Consumer food price has increased by 100 per cent between March 2021 and March 2022, according to the All India Consumer Price Index (CPI) released by the National Statistical Office April 12, 2022.
The consumer food price inflation for rural areas was 3.94 per cent in March 2021. It went up to 8.04 per cent in March 2022. Similarly, the CPI for rural India has also gone up to 7.66 per cent in 2022, from 4.61 per cent in March 2021.
The rural food inflation in March has also registered a steep hike in comparison to February 2022. It has gone up to 8.04 per cent in March, from 5.81 per cent in February.
The Consumer Food Price Inflation for India as a whole (including rural and urban) has gone up to 7.68 per cent in March 2022, from 4.87 per cent in March 2021.

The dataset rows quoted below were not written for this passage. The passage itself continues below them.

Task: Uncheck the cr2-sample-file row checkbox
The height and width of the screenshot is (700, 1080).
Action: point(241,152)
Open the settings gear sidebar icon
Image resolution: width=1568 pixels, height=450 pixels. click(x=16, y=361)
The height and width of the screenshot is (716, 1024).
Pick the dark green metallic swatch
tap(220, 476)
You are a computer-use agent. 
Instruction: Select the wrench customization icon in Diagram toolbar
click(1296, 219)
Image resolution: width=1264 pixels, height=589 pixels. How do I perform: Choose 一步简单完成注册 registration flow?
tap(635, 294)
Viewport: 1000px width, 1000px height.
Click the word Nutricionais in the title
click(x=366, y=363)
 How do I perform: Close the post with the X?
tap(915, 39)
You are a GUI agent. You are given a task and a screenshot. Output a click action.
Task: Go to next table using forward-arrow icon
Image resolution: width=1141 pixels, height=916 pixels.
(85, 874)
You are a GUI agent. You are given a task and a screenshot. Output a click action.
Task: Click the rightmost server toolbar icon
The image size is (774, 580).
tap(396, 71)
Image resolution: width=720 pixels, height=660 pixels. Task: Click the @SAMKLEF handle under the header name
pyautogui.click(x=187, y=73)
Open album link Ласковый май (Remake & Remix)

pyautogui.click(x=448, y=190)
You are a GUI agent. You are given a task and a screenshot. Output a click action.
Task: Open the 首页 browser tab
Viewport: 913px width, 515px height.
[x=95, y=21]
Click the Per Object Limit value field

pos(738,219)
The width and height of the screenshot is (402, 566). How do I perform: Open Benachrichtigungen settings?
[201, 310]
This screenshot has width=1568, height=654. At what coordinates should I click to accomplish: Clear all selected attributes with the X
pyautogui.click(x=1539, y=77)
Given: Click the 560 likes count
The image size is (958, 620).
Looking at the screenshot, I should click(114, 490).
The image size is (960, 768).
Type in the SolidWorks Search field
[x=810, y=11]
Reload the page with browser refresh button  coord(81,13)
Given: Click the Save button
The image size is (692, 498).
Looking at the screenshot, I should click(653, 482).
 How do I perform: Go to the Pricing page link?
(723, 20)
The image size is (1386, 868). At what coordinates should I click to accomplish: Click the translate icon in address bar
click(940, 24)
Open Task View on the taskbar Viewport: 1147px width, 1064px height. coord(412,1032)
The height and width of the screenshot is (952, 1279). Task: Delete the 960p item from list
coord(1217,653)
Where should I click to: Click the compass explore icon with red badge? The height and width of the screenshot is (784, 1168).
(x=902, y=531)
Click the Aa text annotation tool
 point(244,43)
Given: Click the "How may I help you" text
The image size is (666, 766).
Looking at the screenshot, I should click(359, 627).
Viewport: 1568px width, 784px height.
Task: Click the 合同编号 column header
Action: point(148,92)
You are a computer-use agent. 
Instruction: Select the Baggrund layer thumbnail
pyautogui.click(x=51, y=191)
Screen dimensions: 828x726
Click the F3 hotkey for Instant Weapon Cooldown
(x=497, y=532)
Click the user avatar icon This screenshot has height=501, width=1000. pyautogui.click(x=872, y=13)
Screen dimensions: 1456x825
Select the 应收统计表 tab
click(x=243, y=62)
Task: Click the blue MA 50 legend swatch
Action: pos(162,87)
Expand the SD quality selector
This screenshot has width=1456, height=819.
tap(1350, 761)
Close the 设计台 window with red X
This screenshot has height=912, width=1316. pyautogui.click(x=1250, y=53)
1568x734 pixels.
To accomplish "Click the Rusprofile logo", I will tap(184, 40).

Overall, CPI representing retail inflation for the country rose to 6.95 per cent in March 2022, from 5.85 per cent in February. This could be the highest in 16 months, according to newswire agency, Reuters.
Price rise in oils and fats, vegetables and meat and fish have largely driven the hike. Year-on-year comparison shows that oils and fats prices spiked 18.79 per cent (March 2021 to March 2022). This is the highest price rise among the food basket items used to measure the consumer food price inflation.
Vegetables reported an increase of 11.64 per cent and meat and fish 9.63 per cent. Besides, fuel and light segment rose 7.52 per cent; clothing and footwear 9.40 per cent; housing 3.38 per cent; and the pan, tobacco and intoxicants climbed 2.98 per cent.
Food price rise has been fuelling overall inflation in India in recent months. In February 2022, overall inflation hit an eight-month high due to higher food prices. Consumer food prices rose 6.1 per cent in February 2022, in comparison to the same period in 2021.
“In early March (2022), when the Government of India released the official estimates on the state of inflation in the economy during February 2022, the uptick didn’t surprise many. Both the Wholesale Price Index (WPI) and the CPI showed high and rising annual inflation rates of 13.11 per cent and 6.07 per cent respectively. The inflation at the food level was also high at 8.5 per cent and 5.9 per cent, respectively,” Shweta Saini, a senior consultant at ICRIER, wrote on the news website ThePrint.
Recently, David Malpass, World Bank Group president, said: “For every one percentage point increase in food prices, 10 million people are expected to fall into extreme poverty. The rich can suddenly afford expensive staples, but the poor cannot. Malnutrition is expected to grow and its effects will be the hardest to reverse in children.”